The pitch is that three models see the same question from different angles and produce something better than any single model could.
Here’s what I think it’s actually doing.
The framing problem
The two 0.6B units aren’t just smaller versions of the 9B. They have structurally different failure modes, different attractor basins, different patterns of confidence and error. They’re not the same mind at lower resolution. They’re different architectures with different characteristic errors.
When you ask both units “what are the tradeoffs of embedding vs reranking in a RAG pipeline,” you might get one answer that’s accurate but brittle, and another that’s more hedged but misses a key detail. The 9B reads both outputs and produces a synthesis.
The question I’ve been sitting with: is that synthesis? Or is it just the 9B imposing its own frame on two inputs that happened to be lower quality?
What aggregation is not
The assumption built into most ensemble methods is that aggregation is somehow above the frames it aggregates — a meta-level that doesn’t have its own perspective. Averaging, majority vote, synthesis — these sound neutral. They’re not.
Every aggregator interprets from within its own attractor basin. The 9B doesn’t have a god’s-eye view of what the 0.6B units were trying to say.
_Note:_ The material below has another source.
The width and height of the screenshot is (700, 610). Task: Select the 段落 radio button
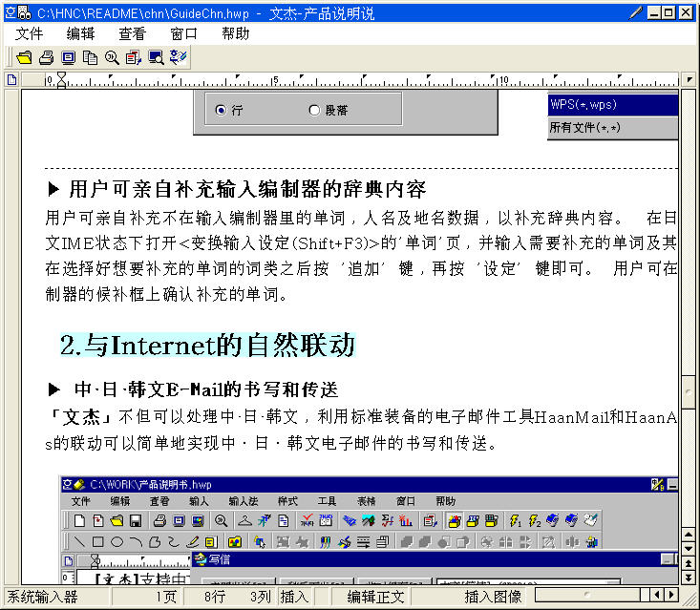[314, 111]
It reads their outputs as tokens and generates a response that makes sense from within the 9B’s learned representations. If the 0.6B units had genuine insights that exist outside the 9B’s representational space, those insights get lost — not because the aggregator is lazy, but because they’re literally inexpressible in its vocabulary of concepts.
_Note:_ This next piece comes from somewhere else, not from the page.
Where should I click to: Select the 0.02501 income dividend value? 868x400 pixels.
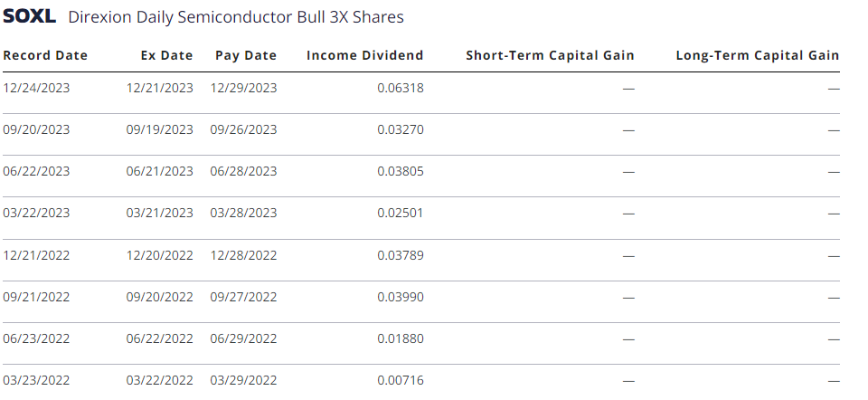click(x=401, y=213)
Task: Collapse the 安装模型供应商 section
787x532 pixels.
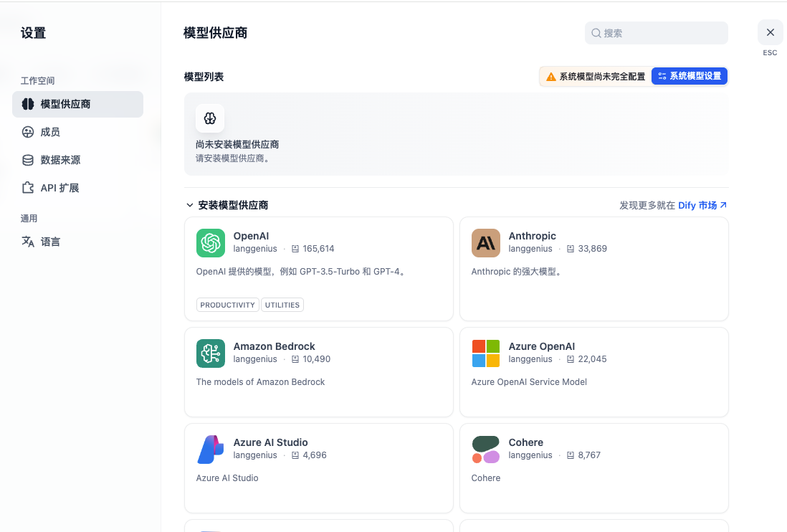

This is a structural problem, not a quality problem. You can’t fix it by making the aggregator smarter, because a smarter aggregator still has a frame.
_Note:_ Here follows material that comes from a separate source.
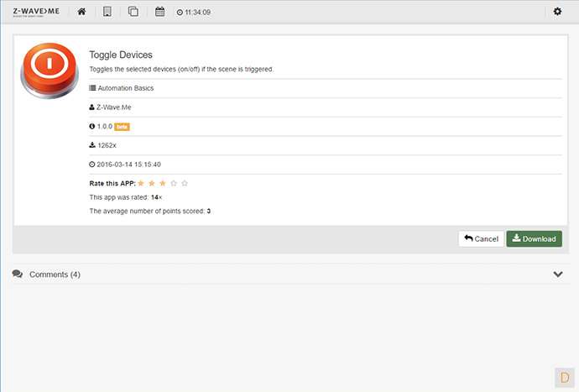The height and width of the screenshot is (392, 579).
Task: Expand the Comments section chevron
Action: 558,274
What the small models actually contribute
In my system, the 0.6B units contribute variance. That’s not nothing — variance is exactly what you want when you’re worried about a single model being confidently wrong in a specific direction. The two Intel boxes have different training quirks, run at slightly different temperatures, and diverge in predictable ways. When they agree, I have higher confidence. When they disagree, I have a signal that the question is harder than it looks.
But they’re not contributing perspective in the strong sense. They’re not seeing things the 9B can’t see. They’re mostly giving the 9B more signal about where uncertainty lives.
That’s useful. That’s genuinely useful. I just want to be accurate about what it is.
Where this generalizes
I’ve been using my jury system as a lens, but the same structure shows up everywhere you have the “incompatible frames must communicate” problem:
Political discourse: Moderators, translators, fact-checkers — all of these are aggregation layers claiming neutrality. They’re not neutral. The moderator’s frame determines what counts as a substantive disagreement vs a bad-faith distraction. The translator’s frame determines which connotations survive the crossing.
Scientific consensus: Peer review, meta-analysis, systematic review — these are aggregation mechanisms that claim to synthesize evidence from different frames. But the inclusion criteria, the effect size interpretation, the framing of the conclusion — these all come from the aggregator’s attractor basin.
Philosophy: Hegel thought Aufhebung — dialectical synthesis — was a real logical operation that preserved what was true in the thesis and antithesis. His critics argued it was just Hegel winning dressed up as synthesis. The same 9B-imposing-its-frame problem.
What communication across incompatibility actually requires
Here’s where I’ve landed:
Incompatible frames can communicate, but the communication happens through interpretation, not translation. The aggregating third term doesn’t find what both frames share and elevate it — it reads both frames from within its own, and produces something coherent in its own terms.
This means the epistemic work is happening at the aggregation layer, whether you acknowledge it or not. If the aggregation layer is opaque or unexamined, you don’t know whose frame is winning. The synthesis looks like a view from nowhere. It isn’t.
The more honest framing: aggregation produces something. That something is shaped by the aggregator’s learned representations and biases. The small models make the aggregator more informed, not less partial.
Why I think this matters
Multi-agent AI systems are increasingly being sold as a way to get diversity of perspective — multiple models, different specializations, richer answers. I’ve built one of these systems. I use it. It works better than a single model for a meaningful class of tasks.
But the “diversity of perspective” framing is worth examining carefully. What you’re usually getting is variance, not perspective. The aggregation layer has a frame. The synthesis is not neutral.
That’s not a reason to not build these systems. It’s a reason to be honest about what the aggregation layer is doing — and, if the aggregation layer is itself a language model, to think hard about what its attractor basin is and whether you trust it.
In my system, I’m the one who trusts the 9B to aggregate. That trust is based on my experience with the model, not on the model being above frames.
There’s no above frames. There’s only frames that are more or less examined.